Vom Verschwinden und dem ruhelosen Versuch, Leerstellen im Lebenslauf zu füllen, erzählt Matthias Jügler in seinem Roman „Die Verlassenen“, sein zweiter nach dem 2015 erschienenen Debüt „Raubfischen“. Johannes, Anfang der 1980er Jahre in der DDR aufgewachsen, blickt auf eine Kindheit zurück, die alles andere als glücklich war. Vom Vater verlassen, holt ihn die Wucht zurückliegender Ereignisse im Erwachsenenalter ein, Momente, die er jahrelang verdrängte und vergessen wollte. Nach dem Tod der Mutter und Großmutter, bei der er nach Verschwinden des Vaters lebte, hat er mit der Vergangenheit abgeschlossen, hat sich eingerichtet in seinem Leben als Eigenbrötler, meidet Kontakte, zieht sich zunehmend in sich zurück. Als er beim Aufräumen einen Brief, adressiert an den Vater, findet, bricht die Vorstellung seines konstruierten Lebens zusammen und er beginnt, Kindheitsjahre wie Puzzleteile neu zusammenzusetzen.

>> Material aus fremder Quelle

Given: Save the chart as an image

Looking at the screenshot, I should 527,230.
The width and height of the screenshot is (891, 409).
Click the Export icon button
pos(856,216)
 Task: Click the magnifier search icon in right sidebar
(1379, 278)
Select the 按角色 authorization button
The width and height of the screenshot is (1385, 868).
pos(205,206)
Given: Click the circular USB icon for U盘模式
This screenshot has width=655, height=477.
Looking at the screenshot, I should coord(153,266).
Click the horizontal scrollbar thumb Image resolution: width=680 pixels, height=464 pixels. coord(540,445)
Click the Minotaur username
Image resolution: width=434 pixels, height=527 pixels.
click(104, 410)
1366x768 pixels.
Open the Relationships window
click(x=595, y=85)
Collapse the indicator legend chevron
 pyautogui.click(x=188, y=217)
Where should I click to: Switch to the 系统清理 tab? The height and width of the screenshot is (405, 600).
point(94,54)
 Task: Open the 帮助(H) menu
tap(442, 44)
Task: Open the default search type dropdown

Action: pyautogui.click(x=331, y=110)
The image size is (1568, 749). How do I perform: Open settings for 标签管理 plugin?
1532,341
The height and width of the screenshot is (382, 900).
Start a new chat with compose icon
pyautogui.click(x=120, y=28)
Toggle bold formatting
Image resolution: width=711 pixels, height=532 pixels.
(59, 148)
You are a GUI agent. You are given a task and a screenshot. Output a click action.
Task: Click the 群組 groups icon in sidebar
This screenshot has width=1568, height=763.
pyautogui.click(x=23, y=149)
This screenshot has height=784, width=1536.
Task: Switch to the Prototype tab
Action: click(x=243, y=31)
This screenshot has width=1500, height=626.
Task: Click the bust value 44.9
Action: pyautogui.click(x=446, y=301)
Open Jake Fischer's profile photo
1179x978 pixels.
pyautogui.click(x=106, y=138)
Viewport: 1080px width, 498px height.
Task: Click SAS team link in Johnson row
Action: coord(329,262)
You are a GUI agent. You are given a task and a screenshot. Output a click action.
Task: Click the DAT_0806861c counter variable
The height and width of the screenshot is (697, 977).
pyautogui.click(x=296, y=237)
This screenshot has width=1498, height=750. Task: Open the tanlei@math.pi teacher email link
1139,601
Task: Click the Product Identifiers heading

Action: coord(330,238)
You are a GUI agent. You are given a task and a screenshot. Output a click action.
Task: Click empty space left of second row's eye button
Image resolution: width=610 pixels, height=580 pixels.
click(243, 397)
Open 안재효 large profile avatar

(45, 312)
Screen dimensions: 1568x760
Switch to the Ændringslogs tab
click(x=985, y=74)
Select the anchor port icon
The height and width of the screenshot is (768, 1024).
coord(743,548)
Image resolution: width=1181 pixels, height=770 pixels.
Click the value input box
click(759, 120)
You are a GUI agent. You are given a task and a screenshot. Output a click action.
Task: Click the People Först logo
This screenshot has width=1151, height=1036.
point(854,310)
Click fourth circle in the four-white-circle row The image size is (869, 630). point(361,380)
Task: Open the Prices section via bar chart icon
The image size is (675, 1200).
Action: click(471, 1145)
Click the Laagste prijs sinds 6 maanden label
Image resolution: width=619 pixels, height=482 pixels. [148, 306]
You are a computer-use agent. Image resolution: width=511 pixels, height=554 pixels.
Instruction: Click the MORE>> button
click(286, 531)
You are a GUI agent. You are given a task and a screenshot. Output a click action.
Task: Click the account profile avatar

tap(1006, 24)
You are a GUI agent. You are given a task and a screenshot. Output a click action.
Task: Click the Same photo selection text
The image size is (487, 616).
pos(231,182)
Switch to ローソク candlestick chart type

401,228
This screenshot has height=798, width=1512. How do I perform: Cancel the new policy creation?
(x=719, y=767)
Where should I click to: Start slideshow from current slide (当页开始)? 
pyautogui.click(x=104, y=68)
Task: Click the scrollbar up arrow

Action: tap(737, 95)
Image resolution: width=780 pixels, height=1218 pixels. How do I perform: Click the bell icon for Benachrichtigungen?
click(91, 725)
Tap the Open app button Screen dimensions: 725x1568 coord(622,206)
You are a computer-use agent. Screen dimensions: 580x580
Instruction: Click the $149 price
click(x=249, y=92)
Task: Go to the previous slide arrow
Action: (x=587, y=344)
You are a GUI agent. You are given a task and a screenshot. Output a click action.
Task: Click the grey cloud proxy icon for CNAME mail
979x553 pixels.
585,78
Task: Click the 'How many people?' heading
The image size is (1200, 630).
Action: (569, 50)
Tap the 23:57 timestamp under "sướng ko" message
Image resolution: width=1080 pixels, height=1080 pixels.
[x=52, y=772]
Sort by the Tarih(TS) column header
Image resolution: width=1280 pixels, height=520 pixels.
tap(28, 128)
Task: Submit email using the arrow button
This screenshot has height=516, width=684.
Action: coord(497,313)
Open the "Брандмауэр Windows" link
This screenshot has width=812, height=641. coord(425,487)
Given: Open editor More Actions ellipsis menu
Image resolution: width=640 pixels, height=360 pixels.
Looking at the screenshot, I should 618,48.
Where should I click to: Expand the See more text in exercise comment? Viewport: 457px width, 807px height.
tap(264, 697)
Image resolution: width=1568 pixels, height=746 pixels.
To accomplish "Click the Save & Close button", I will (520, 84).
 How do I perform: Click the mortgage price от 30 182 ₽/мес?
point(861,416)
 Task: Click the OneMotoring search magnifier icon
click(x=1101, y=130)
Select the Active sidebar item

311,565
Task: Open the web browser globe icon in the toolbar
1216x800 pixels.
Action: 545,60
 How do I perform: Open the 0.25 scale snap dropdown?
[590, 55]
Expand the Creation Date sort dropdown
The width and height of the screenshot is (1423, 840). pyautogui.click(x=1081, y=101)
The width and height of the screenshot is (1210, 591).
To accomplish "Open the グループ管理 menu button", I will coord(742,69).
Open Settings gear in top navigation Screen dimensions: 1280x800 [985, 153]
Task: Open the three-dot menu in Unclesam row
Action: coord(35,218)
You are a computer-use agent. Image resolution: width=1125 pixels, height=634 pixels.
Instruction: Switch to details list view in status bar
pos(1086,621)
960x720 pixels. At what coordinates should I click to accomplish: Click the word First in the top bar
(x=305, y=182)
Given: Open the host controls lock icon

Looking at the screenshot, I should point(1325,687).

Teilweise gelingt es ihm, doch mit seiner Reise nach Norwegen entdeckt er das Doppelleben seines Vaters, welches dieser jahrzehntelang führte. Ein Haus aus schillernden Fassaden, Lügen und Verrat zerbricht. Der Ich-Erzähler memoriert DDR-Geschichte und lässt Gedanken einfließen, die stellvertretend für mehrere Generationen stehen und bis in die Gegenwart hineinwirken: „Ich habe mich längst mit der Gewissheit angefreundet, dass ich nie alles verstehen werde und dass es Dinge gibt, die für immer im Verborgenen bleiben“. (S.160). Ein mitreißender Roman, der durch Tiefe besticht und nach Lesepausen verlangt. Unbedingt lesen! Matthias Jügler, geboren 1984 in Halle/Saale, studierte Skandinavistik und Kunstgeschichte in Oslo und Greifswald sowie am Literaturinstitut Leipzig. Jügler zählt neben Peter Wawerzinek und Birgit Vanderbeke zu den wichtigsten literarischen Stimmen erzählter DDRGeschichte und erobert somit die Herzen der Lesenden.